→ **Source excerpt**:
Federal law directly addresses this problem. Under 18 U.S.C. § 1858, anyone who willfully destroys, defaces, changes, or removes a government survey monument or benchmark faces a fine, up to six months in prison, or both.1Office of the Law Revision Counsel. 18 USC 1858 – Survey Marks Destroyed or Removed This federal statute covers section corners, quarter-section corners, meander posts, witness trees, and any monument placed as part of a government survey. If your property boundary was established through a federal land survey — common in western states and any land that traces back to the Public Land Survey System — this law applies directly.
Most states have their own statutes making it a crime to tamper with survey markers, typically classifying it as a misdemeanor. Penalties vary, but fines and short jail terms are standard. Some states escalate the charge when the tampering is intentional or causes significant financial harm. A few treat repeated offenses more harshly. Because these are criminal matters, you don’t need to hire a lawyer to get the process started — filing a police report puts the decision in the hands of local prosecutors.
The practical reality is that prosecutors rarely treat pulled survey stakes as a high priority unless there’s clear evidence of intent or a pattern of behavior. That said, a criminal complaint creates leverage and an official record, both of which strengthen any civil action you pursue in parallel.
Criminal charges punish the behavior, but civil remedies are how you recover your losses and get the boundary situation fixed. You have several options, and they aren’t mutually exclusive.
A neighbor who enters your property to remove survey stakes has committed a trespass. You can sue for the cost of hiring a surveyor to re-establish the markers, any related property damage, and in some cases your attorney’s fees. If the tampering was deliberate or malicious rather than careless, courts in many jurisdictions can award punitive damages on top of your actual losses. The dollar threshold for punitive damages varies, but the conduct here — intentionally destroying boundary evidence — is the kind of behavior courts tend to take seriously.
If you’re worried your neighbor will pull stakes again after they’re replaced, you can ask a court for an injunction ordering them to stop interfering with your boundary markers. Violating a court injunction carries contempt penalties, which gives the order real teeth. In urgent situations, you may be able to get a temporary restraining order before the full case is heard.
When the underlying dispute is really about where the boundary line falls — not just about the stakes themselves — a quiet title lawsuit asks a judge to determine the boundary once and for all. The judge’s order binds both current owners and all future owners of both properties, which eliminates the problem permanently. These cases often require a fresh survey as part of the proceedings, and the costs of litigation plus surveying can add up. But if your neighbor is going to keep disputing the line, a quiet title action ends the argument in a way that a replaced stake never will.

→ **Available data**:

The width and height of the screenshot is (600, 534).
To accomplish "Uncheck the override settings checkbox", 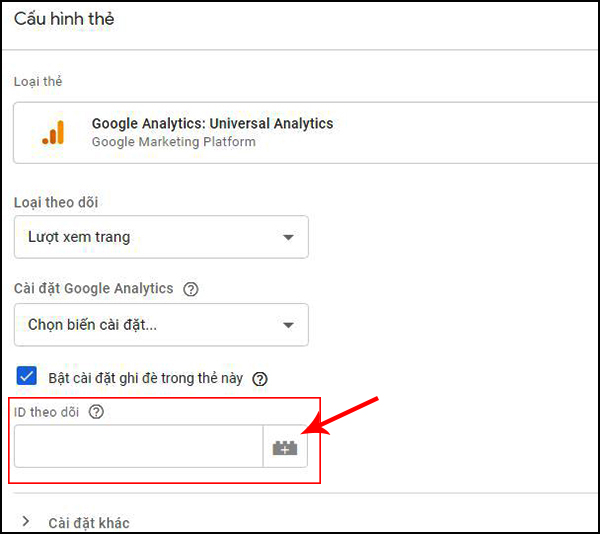I will coord(27,376).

→ **To-do list**:
A: In the survey-marker text, list every act toward a government survey monument or benchmark that the federal statute makes punishable.
B: Continue the text on survey-marker law from its last sentence.
The listing is unrelated to the survey-marker text.

→ **The answers**:
A: Destroying, defacing, changing, and removing it.

B:
Before filing a lawsuit, sending a formal demand letter is almost always worth the effort. The letter should clearly describe what happened, identify your legal rights as the property owner, state that removing survey markers violates the law, and give a specific deadline for the neighbor to stop the behavior and pay for re-surveying costs. End with an explicit warning that you’ll pursue legal action if they don’t comply.
A demand letter does two useful things. First, it sometimes resolves the problem without the expense and stress of litigation — some neighbors genuinely didn’t understand the legal consequences of what they did. Second, if the case does go to court, the letter serves as evidence that your neighbor had clear notice their conduct was illegal and chose to continue anyway. That notice can support a claim for enhanced damages. Having an attorney draft the letter adds weight, but a well-written letter from you personally can accomplish the same goal.
The strength of any legal action depends on what you can prove. Build your evidence file systematically from the start.
Photograph the locations where stakes were removed, including close-ups of any holes or disturbed soil and wider shots showing context. If you have photos from when the stakes were originally placed, those become your baseline. A security camera pointed at your own property line is generally legal, as long as it isn’t aimed into areas where your neighbor has a reasonable expectation of privacy — like through their windows or into their bathroom. Keeping the camera focused on your yard and the shared boundary is the safest approach. Footage of your neighbor actually pulling stakes is the strongest evidence you can have.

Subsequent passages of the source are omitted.